Il résulte de ce qui précède que la décision portant obligation de quitter le territoire français doit être annulée, sans qu’il soit besoin d’examiner les autres moyens de la requête ainsi que, par voie de conséquence, les décisions fixant le pays de destination et portant interdiction de retour sur le territoire français pendant une durée d’un an.
Sur les conclusions à fin d’injonction et d’astreinte :
Le présent jugement n’implique aucune mesure d’injonction. Par suite, les conclusions aux fins d’injonction sous astreinte doivent être rejetées.
Sur les frais liés au litige :
Il y a lieu, dans les circonstances de l’espèce, de mettre à la charge de l’État, qui est la partie perdante dans cette instance, la somme de 1 200 euros sur le fondement de l’article
L. 761-1 du code de justice administrative.
D E C I D E :
Article 1er : L’arrêté du 8 mars 2024 du préfet de Mayotte pris à l’égard de M. B… est annulé.

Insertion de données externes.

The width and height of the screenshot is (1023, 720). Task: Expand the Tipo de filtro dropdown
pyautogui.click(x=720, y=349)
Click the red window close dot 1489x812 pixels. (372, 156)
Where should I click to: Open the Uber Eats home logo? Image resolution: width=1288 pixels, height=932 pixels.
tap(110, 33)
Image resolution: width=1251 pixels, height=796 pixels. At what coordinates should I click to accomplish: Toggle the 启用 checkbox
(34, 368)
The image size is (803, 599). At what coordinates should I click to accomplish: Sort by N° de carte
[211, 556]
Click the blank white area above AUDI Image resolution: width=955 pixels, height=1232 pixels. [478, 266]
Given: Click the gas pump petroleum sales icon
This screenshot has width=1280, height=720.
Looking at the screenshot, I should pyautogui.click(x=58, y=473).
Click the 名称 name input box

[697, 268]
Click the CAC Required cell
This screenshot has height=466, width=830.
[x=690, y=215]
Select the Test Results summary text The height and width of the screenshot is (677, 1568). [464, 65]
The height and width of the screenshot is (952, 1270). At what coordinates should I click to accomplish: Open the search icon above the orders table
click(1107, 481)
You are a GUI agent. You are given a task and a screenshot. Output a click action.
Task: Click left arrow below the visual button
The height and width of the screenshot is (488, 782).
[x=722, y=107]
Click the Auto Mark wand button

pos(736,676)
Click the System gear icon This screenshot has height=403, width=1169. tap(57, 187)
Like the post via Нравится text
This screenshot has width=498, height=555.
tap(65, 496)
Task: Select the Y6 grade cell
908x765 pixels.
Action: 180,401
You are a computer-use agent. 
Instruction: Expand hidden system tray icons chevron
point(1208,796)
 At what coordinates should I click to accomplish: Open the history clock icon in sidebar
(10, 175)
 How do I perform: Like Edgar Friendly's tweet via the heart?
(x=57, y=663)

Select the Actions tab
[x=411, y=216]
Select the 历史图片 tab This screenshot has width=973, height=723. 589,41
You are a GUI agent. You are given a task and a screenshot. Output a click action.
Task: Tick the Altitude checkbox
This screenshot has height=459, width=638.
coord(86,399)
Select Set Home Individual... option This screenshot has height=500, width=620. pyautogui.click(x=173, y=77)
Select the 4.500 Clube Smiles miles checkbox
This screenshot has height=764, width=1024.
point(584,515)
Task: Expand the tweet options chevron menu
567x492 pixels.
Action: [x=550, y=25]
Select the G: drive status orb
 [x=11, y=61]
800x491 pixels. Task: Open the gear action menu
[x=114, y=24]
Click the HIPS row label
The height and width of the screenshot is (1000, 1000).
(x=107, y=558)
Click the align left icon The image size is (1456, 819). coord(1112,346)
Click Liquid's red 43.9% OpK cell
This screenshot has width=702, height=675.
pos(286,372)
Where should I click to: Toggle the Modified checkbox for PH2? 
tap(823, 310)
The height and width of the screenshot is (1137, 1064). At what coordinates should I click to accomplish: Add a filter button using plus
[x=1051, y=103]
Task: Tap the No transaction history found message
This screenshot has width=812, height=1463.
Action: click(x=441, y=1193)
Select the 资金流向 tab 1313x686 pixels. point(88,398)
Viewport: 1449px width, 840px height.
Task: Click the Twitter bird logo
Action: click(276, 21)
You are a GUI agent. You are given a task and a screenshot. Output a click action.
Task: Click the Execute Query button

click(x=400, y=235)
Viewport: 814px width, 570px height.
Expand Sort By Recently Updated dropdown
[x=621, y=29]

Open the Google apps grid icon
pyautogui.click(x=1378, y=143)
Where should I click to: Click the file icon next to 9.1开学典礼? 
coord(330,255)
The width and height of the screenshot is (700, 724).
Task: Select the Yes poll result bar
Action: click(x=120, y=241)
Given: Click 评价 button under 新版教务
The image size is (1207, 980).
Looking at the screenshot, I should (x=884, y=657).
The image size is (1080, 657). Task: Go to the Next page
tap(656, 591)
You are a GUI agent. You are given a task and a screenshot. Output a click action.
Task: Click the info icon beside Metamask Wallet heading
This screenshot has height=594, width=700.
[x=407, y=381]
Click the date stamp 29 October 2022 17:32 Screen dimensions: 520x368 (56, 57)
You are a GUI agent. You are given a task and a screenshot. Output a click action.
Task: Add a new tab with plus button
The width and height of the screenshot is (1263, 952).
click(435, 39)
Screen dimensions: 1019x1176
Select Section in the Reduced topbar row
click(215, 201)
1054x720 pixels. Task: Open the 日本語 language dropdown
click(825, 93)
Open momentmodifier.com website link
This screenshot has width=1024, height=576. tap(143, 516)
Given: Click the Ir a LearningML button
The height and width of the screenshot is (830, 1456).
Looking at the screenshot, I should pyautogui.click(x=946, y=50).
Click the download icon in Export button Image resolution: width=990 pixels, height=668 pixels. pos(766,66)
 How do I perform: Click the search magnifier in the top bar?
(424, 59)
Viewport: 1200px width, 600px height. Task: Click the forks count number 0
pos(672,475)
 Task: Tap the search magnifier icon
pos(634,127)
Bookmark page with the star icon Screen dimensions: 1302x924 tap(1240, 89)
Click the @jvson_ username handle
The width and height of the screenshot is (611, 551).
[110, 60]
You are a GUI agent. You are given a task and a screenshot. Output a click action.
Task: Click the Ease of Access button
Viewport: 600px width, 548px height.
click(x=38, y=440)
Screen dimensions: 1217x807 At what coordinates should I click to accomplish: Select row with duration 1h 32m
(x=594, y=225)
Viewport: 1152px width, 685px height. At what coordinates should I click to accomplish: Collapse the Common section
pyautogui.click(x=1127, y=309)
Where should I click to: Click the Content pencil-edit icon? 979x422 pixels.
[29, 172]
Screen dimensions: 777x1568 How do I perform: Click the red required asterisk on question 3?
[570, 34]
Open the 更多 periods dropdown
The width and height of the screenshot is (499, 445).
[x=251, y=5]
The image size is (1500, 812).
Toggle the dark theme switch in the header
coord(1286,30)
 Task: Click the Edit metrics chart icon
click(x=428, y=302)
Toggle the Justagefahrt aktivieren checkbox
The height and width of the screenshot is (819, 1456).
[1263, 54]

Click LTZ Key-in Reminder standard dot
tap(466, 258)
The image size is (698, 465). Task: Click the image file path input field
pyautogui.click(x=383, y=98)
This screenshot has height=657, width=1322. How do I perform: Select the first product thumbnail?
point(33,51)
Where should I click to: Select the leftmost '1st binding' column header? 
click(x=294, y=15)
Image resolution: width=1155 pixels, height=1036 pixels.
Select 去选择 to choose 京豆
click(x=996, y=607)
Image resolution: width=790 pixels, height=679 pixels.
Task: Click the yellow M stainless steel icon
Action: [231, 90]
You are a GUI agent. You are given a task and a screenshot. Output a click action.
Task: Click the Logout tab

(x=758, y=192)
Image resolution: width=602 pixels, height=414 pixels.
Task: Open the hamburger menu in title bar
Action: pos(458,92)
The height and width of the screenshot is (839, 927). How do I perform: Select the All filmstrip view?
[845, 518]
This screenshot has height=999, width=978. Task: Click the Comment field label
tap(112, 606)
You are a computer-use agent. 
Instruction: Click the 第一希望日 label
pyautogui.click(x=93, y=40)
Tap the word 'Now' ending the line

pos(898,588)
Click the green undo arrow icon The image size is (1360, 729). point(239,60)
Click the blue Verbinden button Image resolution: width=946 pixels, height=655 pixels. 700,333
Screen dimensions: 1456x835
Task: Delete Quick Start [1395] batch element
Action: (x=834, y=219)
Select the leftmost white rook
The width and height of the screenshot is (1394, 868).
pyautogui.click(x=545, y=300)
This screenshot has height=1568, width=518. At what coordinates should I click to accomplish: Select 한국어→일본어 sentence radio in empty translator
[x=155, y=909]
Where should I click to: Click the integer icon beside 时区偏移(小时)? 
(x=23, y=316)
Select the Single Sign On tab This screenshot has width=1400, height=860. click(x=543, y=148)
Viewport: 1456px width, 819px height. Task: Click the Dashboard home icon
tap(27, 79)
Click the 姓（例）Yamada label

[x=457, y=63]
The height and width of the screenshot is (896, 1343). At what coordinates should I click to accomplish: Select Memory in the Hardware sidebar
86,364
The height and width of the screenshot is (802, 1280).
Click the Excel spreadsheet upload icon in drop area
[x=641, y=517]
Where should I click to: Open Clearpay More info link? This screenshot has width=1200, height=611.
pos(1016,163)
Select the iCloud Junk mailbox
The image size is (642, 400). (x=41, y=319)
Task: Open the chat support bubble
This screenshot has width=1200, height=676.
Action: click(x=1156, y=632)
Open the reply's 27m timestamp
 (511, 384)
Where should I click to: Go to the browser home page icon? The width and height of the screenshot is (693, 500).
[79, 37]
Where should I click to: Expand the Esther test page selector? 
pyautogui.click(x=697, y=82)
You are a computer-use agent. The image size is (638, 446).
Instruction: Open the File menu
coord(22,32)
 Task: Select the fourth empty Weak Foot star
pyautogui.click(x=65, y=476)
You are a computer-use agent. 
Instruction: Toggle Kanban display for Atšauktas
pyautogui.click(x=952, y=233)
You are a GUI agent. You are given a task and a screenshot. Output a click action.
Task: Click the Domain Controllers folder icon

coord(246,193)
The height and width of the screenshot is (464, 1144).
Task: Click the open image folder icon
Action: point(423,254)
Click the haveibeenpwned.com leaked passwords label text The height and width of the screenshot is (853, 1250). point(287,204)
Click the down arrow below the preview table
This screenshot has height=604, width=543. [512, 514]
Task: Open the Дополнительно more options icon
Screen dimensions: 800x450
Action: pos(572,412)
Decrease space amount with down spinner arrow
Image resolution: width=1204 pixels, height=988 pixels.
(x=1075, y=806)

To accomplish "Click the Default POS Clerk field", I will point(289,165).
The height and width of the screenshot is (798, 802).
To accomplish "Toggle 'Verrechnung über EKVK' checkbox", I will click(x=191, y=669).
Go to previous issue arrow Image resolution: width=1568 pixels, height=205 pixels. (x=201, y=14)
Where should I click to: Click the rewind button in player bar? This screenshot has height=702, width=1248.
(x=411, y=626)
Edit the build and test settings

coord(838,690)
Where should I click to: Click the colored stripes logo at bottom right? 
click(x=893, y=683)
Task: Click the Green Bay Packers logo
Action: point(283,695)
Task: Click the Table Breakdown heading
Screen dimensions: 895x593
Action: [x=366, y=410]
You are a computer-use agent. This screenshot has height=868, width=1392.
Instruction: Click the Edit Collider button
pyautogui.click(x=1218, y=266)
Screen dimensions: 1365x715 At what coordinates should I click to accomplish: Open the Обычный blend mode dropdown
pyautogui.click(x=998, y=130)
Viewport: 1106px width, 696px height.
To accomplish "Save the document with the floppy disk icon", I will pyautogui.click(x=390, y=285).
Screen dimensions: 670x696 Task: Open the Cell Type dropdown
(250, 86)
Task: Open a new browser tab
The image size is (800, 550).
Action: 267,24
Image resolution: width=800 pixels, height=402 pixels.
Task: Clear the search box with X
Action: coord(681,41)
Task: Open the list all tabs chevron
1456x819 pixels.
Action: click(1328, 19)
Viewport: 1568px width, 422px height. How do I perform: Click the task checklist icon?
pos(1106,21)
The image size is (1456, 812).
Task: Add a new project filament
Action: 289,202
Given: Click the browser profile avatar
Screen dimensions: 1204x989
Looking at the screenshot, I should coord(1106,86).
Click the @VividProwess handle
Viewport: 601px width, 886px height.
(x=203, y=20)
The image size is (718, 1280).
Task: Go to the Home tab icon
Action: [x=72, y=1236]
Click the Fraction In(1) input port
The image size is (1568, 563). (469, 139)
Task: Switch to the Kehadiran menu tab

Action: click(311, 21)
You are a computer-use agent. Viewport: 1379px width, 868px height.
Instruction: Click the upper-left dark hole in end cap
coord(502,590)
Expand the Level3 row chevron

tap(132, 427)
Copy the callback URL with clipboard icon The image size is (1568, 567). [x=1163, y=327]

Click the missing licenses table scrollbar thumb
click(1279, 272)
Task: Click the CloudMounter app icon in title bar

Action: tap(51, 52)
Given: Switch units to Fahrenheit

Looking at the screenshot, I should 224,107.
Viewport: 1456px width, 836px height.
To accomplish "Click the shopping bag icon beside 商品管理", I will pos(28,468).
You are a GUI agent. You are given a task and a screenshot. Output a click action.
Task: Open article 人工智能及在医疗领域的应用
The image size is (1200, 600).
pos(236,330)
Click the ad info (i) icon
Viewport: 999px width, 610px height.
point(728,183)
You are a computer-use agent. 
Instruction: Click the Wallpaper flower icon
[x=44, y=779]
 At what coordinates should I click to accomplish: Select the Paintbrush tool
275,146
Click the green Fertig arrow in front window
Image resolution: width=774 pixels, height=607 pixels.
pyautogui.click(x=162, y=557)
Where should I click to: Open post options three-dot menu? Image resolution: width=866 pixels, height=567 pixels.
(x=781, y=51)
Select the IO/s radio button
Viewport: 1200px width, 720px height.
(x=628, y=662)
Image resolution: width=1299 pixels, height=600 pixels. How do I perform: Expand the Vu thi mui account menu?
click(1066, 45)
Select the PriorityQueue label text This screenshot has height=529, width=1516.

Article 2 : L’État versera à M. B… une somme de 1 200 euros au titre de l’article L. 761-1 du code de justice administrative.
Article 3 : Le surplus des conclusions de la requête de M. B… est rejeté.
Article 4 : Le présent jugement sera notifié à M. A… B… et au préfet de Mayotte.
Copie en sera adressée à la ministre des outre-mer et au ministre de l’intérieur en application de l’article R. 751-8 du code de justice administrative.
Délibéré après l’audience du 31 mars 2026, à laquelle siégeaient :
Mme Khater, présidente,
M. Jégard, premier conseiller,
Mme Lebon, conseillère.
Rendu public par mise à disposition au greffe le 11 mai 2026.
Le rapporteur,
X. JÉGARD
La présidente,
A. KHATER
La greffière,
N. SERHIR
La République mande et ordonne au préfet de Mayotte en ce qui le concerne ou à tous commissaires de justice à ce requis en ce qui concerne les voies de droit commun contre les parties privées, de pourvoir à l’exécution de la présente décision.